- Task -
From first line to last, copy the listing exactly and omit its pictures.

★ ★ ★ ★ ★ ★ ★

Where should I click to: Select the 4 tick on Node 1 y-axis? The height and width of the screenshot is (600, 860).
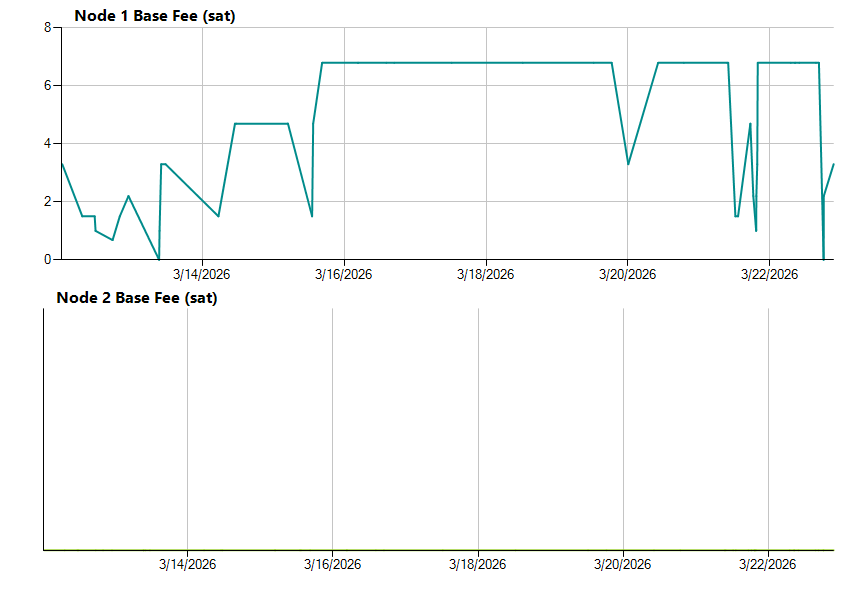pyautogui.click(x=47, y=144)
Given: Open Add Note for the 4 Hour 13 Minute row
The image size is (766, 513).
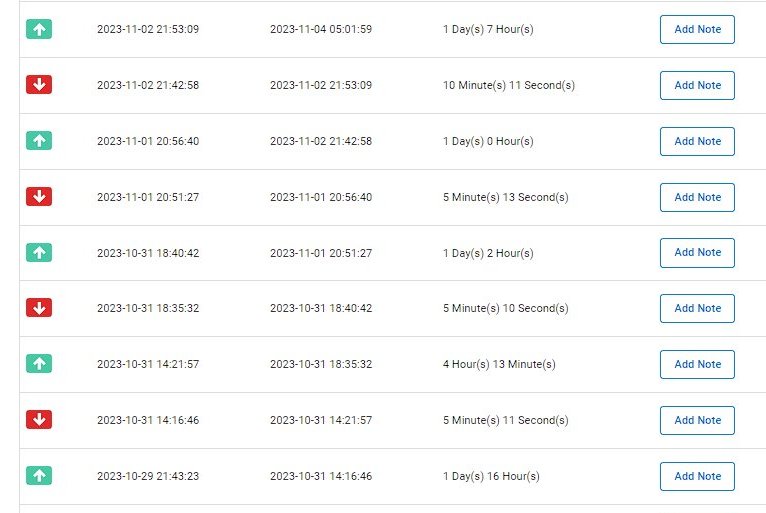Looking at the screenshot, I should (697, 364).
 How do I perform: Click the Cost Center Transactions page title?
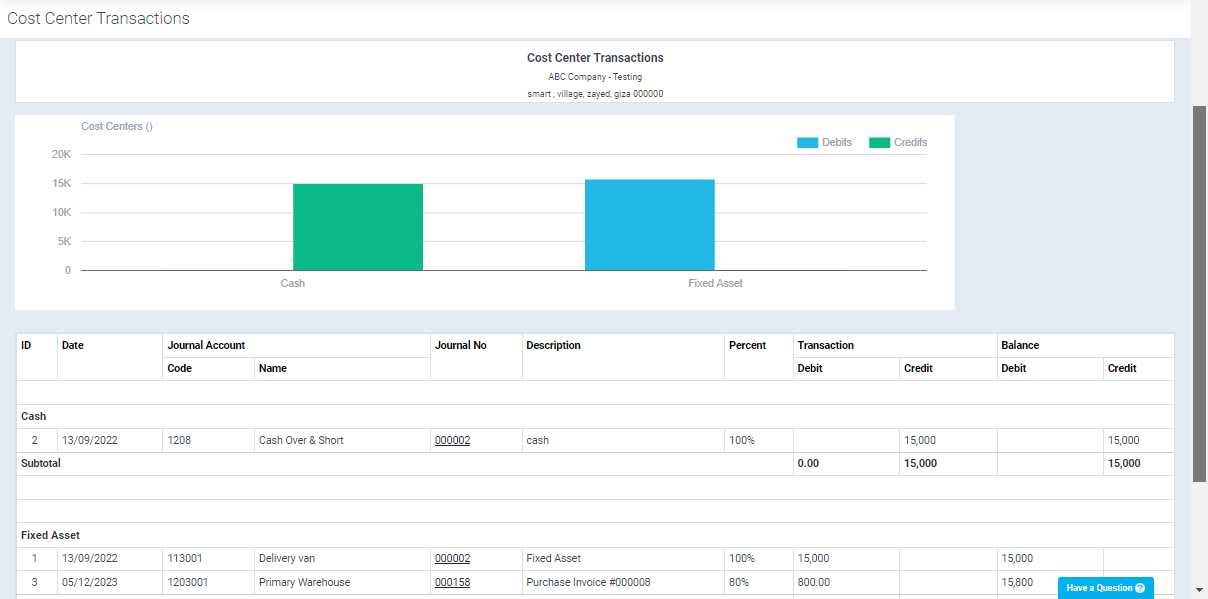click(x=98, y=18)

★ ★ ★ ★ ★ ★ ★

- Output below -
Where should I click to: Select the 4 tick on Node 1 y-axis? The height and width of the screenshot is (600, 860).
pyautogui.click(x=47, y=144)
Given: Open Add Note for the 4 Hour 13 Minute row
The image size is (766, 513).
Looking at the screenshot, I should (697, 364).
 How do I perform: Click the Cost Center Transactions page title?
click(x=98, y=18)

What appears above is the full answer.